» Aim of the task: Return only the stretch of the material below that begins with the line containing "Rerun test button" and ends with the line containing "Given: Open the Auto model picker dropdown", exactly; both of those lines belong to it.

» Record set:
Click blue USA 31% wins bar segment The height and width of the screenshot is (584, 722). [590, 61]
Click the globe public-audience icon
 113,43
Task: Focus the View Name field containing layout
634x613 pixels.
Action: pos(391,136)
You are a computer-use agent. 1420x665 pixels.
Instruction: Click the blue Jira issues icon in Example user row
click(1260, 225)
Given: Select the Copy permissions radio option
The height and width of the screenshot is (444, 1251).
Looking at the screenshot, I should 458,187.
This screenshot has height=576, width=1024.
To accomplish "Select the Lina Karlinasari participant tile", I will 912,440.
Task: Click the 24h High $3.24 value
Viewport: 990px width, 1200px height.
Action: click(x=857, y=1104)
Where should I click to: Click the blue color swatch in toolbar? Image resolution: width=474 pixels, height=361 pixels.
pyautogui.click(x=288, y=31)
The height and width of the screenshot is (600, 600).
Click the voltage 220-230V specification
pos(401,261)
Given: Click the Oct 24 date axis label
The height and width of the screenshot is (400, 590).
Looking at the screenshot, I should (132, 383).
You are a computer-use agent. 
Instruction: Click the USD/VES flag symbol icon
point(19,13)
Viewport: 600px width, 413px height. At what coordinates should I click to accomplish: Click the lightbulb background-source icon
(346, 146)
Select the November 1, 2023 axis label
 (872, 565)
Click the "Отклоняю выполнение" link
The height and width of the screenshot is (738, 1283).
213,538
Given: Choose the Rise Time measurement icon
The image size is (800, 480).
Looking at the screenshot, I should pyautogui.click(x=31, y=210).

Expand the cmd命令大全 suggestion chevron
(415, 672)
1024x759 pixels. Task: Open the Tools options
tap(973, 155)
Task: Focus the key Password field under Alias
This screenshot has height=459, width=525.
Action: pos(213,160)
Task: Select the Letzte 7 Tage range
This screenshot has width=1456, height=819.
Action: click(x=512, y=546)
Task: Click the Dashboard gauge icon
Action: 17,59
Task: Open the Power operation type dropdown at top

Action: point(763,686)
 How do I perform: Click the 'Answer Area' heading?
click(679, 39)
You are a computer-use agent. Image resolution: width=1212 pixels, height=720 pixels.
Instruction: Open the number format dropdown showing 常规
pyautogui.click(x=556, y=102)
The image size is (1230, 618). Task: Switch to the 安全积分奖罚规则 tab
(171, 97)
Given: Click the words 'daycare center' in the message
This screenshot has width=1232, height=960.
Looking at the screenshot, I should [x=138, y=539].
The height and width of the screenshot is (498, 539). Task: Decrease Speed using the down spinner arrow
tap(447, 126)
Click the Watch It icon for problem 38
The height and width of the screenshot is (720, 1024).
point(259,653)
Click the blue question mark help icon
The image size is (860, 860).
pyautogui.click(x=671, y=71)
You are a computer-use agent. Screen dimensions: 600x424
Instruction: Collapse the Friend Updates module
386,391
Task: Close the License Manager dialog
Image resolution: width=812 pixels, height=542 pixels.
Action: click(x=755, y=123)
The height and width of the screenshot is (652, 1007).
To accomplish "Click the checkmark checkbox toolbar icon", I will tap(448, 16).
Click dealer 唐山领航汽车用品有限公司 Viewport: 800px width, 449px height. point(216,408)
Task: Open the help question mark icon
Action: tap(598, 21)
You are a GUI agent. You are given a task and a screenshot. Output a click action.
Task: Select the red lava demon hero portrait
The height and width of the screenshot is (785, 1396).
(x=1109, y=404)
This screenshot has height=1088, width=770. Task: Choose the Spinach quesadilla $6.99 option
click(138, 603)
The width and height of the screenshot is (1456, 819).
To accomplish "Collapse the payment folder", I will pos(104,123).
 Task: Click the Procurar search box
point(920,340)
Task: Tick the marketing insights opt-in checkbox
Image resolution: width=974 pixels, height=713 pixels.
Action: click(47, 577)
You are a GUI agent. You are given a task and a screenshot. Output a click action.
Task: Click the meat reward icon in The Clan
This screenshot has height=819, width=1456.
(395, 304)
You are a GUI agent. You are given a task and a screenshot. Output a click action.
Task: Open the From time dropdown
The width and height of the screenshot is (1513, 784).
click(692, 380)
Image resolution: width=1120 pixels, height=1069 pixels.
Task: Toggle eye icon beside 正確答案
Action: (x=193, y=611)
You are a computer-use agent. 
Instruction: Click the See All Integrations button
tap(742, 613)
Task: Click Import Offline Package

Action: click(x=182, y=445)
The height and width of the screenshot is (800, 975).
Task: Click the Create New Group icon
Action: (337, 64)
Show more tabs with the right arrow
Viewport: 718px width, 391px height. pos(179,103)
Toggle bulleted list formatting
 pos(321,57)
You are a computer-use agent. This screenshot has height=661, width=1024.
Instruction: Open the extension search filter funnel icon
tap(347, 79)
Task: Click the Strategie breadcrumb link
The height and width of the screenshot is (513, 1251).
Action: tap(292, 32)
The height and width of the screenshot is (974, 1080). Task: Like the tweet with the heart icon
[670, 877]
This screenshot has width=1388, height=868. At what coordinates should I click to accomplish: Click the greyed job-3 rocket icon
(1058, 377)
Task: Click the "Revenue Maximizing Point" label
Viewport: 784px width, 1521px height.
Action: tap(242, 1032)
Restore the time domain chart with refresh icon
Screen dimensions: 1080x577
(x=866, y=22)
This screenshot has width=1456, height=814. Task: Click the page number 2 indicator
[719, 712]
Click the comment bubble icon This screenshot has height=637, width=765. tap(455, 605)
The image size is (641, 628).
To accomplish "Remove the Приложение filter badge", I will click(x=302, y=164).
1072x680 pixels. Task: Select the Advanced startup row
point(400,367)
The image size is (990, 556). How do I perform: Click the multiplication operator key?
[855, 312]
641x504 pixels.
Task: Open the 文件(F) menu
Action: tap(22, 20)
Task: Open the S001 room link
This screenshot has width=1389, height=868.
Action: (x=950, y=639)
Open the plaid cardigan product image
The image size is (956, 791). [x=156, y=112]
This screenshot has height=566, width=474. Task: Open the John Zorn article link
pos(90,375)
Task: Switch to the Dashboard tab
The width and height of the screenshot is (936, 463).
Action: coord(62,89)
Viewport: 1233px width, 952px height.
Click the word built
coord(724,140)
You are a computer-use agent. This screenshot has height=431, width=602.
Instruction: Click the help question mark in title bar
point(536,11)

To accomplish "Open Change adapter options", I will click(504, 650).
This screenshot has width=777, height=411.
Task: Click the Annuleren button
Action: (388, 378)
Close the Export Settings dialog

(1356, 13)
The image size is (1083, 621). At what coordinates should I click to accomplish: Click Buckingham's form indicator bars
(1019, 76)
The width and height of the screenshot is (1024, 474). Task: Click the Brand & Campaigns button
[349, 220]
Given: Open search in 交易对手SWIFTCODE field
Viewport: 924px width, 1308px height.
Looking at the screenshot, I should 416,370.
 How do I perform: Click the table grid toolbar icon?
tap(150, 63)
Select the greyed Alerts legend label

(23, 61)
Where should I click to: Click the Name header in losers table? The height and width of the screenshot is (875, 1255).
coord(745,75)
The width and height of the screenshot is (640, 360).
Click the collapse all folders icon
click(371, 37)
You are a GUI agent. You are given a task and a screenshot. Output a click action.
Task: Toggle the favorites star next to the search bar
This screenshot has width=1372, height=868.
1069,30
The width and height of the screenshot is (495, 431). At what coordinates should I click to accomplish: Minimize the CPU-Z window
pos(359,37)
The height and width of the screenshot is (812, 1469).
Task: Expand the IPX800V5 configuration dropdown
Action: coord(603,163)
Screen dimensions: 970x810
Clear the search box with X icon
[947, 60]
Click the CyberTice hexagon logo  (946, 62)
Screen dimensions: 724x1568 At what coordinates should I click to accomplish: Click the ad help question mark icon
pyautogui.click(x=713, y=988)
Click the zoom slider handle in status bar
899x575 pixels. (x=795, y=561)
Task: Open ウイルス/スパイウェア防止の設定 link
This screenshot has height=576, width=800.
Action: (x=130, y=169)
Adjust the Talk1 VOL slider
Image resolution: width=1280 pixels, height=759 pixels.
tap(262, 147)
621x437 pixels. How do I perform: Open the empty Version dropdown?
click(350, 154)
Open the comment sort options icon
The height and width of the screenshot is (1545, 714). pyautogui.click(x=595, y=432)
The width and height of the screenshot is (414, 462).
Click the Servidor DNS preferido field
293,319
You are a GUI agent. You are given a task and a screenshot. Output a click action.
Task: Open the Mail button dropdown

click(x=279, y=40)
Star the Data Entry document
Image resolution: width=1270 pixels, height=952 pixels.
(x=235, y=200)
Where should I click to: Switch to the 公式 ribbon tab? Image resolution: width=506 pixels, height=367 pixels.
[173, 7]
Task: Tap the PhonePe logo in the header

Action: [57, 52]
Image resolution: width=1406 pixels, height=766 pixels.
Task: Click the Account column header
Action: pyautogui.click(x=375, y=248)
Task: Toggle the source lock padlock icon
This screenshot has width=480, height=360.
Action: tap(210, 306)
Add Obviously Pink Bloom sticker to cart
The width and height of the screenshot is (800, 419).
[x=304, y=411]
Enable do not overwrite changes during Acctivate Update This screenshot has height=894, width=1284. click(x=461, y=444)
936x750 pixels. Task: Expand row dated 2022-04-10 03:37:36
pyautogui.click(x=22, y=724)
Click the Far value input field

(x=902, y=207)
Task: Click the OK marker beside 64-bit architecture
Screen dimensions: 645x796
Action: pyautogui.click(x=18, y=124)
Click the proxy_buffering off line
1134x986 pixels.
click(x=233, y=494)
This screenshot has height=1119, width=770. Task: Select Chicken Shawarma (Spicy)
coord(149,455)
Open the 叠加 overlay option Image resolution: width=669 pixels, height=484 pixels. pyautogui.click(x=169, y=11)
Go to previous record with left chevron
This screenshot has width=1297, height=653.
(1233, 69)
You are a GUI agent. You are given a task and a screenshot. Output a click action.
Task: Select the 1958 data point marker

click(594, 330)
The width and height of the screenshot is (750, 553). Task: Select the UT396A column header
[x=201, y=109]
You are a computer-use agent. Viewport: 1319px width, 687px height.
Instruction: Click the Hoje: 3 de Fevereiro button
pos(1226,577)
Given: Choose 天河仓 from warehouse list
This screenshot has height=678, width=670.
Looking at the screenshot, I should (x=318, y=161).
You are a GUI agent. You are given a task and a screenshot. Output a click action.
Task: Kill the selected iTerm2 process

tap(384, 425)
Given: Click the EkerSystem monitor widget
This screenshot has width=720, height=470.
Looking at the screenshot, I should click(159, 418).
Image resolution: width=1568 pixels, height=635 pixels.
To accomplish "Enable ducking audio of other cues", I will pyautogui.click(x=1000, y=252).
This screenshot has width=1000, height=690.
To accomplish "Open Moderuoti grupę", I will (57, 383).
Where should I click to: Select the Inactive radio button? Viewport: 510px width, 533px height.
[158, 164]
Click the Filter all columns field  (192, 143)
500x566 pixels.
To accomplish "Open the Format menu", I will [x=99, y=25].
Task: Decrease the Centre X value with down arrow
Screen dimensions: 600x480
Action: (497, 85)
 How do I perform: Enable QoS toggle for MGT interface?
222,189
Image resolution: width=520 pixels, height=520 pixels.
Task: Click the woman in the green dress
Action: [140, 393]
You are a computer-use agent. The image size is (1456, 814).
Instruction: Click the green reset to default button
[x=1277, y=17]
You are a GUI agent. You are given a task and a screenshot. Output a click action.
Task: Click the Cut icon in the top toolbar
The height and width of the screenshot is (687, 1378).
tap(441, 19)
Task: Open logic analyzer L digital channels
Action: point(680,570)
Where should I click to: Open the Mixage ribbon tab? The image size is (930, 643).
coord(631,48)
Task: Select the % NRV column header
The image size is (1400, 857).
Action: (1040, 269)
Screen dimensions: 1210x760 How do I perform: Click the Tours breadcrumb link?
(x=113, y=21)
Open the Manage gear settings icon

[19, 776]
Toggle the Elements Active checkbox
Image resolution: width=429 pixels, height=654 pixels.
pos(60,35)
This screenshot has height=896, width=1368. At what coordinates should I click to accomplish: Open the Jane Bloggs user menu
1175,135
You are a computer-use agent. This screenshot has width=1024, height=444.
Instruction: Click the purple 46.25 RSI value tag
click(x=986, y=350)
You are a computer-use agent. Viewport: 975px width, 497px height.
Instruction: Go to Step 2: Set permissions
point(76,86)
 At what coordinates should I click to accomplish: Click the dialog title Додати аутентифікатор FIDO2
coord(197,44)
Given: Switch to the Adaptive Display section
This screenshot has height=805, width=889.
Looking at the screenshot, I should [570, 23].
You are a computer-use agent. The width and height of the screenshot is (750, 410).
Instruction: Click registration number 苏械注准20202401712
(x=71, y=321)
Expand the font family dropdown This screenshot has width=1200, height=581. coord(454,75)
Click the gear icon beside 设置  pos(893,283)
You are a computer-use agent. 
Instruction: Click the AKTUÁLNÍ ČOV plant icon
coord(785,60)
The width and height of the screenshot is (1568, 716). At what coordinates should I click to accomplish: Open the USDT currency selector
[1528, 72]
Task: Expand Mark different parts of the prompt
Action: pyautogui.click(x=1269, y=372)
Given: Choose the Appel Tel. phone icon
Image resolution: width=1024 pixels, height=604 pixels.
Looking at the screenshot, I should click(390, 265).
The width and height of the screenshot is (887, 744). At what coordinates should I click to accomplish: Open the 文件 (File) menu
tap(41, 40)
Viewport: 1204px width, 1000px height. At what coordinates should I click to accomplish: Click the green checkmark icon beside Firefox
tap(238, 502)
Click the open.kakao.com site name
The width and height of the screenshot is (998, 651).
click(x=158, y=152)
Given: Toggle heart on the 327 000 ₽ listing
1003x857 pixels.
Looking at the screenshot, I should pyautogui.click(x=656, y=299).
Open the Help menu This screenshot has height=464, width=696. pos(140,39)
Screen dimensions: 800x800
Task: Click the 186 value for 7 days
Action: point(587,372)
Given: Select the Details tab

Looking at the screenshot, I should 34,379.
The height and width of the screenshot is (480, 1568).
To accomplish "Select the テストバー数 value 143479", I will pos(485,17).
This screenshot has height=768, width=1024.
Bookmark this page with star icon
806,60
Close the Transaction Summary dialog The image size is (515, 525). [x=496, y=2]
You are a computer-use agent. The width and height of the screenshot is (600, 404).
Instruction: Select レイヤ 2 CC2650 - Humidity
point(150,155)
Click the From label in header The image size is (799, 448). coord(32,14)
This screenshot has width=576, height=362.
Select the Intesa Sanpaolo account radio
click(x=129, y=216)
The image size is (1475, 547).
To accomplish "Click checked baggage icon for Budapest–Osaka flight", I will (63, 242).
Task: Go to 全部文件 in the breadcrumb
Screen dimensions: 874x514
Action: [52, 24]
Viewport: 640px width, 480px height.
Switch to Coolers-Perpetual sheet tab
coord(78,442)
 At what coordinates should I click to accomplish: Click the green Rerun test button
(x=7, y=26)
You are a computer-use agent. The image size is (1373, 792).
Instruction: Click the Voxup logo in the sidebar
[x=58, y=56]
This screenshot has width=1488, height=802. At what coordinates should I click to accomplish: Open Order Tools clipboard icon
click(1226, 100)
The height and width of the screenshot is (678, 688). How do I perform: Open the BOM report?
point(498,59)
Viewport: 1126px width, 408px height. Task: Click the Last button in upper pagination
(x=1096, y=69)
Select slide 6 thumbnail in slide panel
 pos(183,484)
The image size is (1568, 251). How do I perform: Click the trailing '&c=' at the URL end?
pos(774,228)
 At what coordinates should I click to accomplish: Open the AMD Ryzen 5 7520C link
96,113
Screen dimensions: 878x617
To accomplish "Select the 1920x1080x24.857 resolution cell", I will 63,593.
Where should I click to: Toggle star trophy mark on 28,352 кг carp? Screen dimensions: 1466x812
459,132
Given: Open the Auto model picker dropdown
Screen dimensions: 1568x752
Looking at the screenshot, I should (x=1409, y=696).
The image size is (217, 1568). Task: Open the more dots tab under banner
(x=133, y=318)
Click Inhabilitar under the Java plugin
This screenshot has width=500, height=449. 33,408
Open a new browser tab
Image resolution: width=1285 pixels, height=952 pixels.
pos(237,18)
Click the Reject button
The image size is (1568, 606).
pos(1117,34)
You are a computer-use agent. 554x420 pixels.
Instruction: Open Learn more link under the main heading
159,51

» Answer box:
 At what coordinates should I click to accomplish: Click the green Rerun test button
(x=7, y=26)
You are a computer-use agent. The image size is (1373, 792).
Instruction: Click the Voxup logo in the sidebar
[x=58, y=56]
This screenshot has width=1488, height=802. At what coordinates should I click to accomplish: Open Order Tools clipboard icon
click(1226, 100)
The height and width of the screenshot is (678, 688). How do I perform: Open the BOM report?
point(498,59)
Viewport: 1126px width, 408px height. Task: Click the Last button in upper pagination
(x=1096, y=69)
Select slide 6 thumbnail in slide panel
 pos(183,484)
The image size is (1568, 251). How do I perform: Click the trailing '&c=' at the URL end?
pos(774,228)
 At what coordinates should I click to accomplish: Open the AMD Ryzen 5 7520C link
96,113
Screen dimensions: 878x617
To accomplish "Select the 1920x1080x24.857 resolution cell", I will 63,593.
Where should I click to: Toggle star trophy mark on 28,352 кг carp? Screen dimensions: 1466x812
459,132
Given: Open the Auto model picker dropdown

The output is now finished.